Con esta certeza en la resurrección los animo a anunciar a los pobres, a los enfermos, a los menesterosos, a quienes no tienen esperanza, a los que están en las periferias que Cristo resucitó.
También los invito a testimoniar a los que no creen, a los que se han alejado, a los que han sufrido por la crisis de la Iglesia, a los que están desilusionados, que Cristo nos trae una renovada esperanza. Seamos testigos de la Buena Nueva, sin complejos y con valentía, convencidos que dar testimonio es el mejor regalo que podemos hacer a nuestros hermanos.
No puedo concluir sin animarlos a engendrar alegría.

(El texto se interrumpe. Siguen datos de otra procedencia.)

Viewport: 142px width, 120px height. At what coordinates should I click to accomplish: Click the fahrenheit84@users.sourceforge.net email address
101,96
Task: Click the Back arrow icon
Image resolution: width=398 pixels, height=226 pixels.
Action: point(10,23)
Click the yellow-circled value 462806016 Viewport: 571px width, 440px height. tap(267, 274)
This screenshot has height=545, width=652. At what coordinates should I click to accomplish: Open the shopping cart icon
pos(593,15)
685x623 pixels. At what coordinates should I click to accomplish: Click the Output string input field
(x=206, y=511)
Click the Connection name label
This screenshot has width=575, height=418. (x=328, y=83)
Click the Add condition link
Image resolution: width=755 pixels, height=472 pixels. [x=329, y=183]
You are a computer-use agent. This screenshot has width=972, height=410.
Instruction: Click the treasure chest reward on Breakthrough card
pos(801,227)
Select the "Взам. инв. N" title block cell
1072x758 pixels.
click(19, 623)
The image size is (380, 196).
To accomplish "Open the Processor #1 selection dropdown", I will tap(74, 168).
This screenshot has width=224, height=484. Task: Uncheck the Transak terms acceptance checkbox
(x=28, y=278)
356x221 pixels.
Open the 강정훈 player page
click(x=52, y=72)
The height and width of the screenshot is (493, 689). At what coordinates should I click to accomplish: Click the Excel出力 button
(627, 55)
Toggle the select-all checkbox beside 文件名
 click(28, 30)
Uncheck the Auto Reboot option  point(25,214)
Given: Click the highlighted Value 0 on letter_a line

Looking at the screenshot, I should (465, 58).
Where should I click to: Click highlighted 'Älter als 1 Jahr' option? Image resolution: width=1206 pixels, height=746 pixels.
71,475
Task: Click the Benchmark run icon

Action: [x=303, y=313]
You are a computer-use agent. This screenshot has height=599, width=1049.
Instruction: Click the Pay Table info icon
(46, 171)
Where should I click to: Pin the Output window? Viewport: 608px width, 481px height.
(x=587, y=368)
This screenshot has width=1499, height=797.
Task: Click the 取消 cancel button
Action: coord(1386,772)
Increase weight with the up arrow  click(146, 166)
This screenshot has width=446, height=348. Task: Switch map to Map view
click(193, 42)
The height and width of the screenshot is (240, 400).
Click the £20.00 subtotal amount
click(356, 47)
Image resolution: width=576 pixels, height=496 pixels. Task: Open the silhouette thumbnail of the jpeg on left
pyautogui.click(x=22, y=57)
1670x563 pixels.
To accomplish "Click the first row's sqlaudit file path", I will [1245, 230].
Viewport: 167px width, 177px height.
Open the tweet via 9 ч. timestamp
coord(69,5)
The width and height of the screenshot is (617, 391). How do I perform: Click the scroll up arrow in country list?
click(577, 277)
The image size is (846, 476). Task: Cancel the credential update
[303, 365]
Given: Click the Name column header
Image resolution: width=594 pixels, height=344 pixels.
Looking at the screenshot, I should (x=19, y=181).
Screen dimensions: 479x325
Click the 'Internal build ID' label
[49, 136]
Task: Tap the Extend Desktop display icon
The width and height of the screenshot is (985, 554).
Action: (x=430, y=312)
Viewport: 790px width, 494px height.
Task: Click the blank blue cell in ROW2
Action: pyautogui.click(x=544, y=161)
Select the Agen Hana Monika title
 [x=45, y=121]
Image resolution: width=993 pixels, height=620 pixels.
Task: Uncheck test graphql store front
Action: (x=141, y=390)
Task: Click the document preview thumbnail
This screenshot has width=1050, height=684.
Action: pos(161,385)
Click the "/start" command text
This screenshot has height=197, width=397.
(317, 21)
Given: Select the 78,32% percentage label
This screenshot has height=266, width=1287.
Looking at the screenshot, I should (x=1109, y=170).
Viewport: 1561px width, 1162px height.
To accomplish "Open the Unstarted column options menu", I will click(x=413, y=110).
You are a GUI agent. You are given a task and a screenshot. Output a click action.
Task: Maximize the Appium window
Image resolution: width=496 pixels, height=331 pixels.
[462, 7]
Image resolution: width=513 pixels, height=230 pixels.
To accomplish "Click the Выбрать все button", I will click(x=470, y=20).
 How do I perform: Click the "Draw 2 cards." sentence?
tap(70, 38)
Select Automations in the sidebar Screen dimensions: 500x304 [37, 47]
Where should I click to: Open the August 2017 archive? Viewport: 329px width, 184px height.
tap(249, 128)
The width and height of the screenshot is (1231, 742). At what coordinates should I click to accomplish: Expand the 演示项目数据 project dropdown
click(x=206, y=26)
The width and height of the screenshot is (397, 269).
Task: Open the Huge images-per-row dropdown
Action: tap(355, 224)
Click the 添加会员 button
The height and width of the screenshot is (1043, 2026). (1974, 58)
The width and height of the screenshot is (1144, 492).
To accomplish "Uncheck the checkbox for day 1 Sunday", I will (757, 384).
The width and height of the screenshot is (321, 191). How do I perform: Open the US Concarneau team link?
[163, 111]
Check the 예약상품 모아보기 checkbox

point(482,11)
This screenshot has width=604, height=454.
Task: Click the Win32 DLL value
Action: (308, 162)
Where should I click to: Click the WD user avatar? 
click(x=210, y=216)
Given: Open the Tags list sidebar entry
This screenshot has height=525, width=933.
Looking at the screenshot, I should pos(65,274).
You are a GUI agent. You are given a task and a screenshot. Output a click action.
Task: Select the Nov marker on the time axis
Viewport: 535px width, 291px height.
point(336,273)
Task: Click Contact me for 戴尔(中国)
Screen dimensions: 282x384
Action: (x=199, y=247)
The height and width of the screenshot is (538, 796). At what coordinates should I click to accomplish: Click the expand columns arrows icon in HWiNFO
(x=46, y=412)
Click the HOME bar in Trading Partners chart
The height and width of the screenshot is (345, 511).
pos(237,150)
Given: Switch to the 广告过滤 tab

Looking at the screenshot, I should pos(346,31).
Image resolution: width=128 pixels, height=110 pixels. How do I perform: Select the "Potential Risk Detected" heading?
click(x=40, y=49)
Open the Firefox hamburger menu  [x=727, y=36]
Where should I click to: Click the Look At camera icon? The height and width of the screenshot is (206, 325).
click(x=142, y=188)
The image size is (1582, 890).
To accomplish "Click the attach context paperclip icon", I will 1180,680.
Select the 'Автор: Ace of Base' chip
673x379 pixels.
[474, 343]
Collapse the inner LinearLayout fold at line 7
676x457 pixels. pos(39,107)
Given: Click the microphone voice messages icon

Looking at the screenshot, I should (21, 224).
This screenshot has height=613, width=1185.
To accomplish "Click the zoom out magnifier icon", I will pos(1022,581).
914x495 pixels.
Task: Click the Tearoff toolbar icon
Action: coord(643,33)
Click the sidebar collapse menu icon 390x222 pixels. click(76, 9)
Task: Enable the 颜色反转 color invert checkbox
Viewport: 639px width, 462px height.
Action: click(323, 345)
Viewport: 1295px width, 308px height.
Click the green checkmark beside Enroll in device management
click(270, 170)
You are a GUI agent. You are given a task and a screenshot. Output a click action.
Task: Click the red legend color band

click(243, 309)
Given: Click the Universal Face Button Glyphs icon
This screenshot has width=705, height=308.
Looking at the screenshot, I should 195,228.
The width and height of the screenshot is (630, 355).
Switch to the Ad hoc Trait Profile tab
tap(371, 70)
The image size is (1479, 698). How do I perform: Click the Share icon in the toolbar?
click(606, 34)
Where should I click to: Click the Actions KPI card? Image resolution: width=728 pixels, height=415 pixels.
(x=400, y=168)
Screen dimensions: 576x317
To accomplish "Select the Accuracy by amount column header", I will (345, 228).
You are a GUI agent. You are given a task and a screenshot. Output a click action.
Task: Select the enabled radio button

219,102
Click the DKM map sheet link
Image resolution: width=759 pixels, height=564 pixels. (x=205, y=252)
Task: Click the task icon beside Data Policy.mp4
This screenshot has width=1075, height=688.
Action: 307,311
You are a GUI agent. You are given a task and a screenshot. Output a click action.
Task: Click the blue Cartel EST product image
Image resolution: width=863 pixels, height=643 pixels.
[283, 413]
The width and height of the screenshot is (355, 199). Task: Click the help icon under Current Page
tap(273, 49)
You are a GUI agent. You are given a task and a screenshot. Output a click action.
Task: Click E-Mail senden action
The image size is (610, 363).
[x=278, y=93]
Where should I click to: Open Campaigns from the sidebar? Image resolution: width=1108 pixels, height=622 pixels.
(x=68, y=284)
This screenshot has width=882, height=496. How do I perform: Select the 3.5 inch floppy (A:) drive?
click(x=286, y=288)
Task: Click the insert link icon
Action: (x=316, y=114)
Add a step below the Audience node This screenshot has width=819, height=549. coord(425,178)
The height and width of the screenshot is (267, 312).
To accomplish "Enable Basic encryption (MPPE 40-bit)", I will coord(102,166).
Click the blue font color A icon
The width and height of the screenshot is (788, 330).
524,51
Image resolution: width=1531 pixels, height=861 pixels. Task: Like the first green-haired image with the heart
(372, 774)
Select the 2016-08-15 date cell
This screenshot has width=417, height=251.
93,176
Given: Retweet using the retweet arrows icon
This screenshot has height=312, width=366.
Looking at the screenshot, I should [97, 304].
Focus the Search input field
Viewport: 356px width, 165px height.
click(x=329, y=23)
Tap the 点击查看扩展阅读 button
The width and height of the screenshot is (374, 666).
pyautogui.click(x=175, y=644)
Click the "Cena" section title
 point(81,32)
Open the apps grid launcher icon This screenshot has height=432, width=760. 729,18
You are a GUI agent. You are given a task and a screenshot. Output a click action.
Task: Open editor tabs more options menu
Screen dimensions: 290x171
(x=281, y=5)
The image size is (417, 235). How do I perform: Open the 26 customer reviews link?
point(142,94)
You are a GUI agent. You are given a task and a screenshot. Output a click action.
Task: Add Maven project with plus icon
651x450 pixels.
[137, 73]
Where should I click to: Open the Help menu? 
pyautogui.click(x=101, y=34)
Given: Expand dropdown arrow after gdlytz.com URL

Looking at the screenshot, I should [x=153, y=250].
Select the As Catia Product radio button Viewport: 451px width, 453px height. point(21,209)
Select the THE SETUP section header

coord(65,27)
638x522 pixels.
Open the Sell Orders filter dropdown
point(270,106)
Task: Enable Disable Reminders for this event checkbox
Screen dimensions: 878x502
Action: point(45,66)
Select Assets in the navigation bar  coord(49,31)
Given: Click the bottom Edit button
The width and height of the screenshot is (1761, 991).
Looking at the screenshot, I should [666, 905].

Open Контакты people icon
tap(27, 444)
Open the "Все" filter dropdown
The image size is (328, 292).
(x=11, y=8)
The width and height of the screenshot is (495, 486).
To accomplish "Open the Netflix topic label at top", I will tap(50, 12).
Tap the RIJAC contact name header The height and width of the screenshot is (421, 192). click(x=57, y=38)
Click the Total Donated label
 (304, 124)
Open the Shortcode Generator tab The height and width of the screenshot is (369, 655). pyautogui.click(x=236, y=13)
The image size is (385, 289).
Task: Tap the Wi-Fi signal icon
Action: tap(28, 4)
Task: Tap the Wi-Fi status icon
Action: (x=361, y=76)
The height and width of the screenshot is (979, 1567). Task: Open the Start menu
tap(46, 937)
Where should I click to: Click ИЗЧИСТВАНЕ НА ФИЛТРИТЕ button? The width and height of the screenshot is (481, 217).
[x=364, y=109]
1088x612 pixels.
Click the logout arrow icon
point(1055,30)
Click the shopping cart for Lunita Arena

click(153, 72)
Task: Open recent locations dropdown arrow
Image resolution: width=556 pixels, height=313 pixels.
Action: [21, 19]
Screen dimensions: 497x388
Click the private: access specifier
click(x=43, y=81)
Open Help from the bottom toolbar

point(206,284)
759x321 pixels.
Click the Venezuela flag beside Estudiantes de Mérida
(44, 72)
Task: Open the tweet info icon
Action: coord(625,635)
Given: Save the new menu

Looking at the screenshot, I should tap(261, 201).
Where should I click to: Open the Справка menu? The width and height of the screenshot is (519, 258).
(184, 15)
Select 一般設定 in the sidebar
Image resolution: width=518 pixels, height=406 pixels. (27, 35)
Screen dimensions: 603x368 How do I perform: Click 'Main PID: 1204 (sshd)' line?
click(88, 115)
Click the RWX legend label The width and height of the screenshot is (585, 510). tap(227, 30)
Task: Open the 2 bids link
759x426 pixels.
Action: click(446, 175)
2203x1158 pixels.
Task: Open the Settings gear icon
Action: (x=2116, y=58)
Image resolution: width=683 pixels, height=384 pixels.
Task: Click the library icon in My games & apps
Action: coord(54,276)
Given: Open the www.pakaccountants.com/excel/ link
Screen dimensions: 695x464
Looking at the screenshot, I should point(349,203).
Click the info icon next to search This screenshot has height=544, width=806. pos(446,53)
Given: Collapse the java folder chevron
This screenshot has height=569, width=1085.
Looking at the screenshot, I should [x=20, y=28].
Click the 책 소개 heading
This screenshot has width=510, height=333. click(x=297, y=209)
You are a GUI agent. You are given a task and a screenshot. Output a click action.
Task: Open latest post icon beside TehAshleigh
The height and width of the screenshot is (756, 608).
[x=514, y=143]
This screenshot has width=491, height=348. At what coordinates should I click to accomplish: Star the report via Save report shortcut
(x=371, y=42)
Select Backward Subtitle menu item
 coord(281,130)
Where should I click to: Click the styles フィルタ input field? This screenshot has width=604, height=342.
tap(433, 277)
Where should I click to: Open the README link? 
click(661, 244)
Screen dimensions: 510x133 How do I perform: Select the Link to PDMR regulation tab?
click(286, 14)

Como sabemos, las mujeres y tantos otros que vieron al resucitado, llenos de alegría, daban testimonio de lo que había ocurrido. En un tiempo no fácil para alegrarnos, tenemos el desafío de mostrar al mundo que Cristo es la causa de la verdadera alegría. Los animo a que, unidos a Cristo, engendremos alegría donde estemos: en nuestras familias, trabajos, en nuestros grupos de amigos y en todos los espacios donde nos toca estar. En el metro cuadrado de la vida diaria mostremos que Cristo es luz, es alegría, es fuerza transformadora y es la verdadera esperanza que salva.
Les deseo de corazón una feliz Pascua. ¡Cristo resucitó! Aleluya, aleluya.
“Entonces entró también el otro discípulo, que había venido primero al sepulcro; y vio, y creyó. Porque aún no habían entendido la Escritura, que era necesario que él resucitase de los muertos”.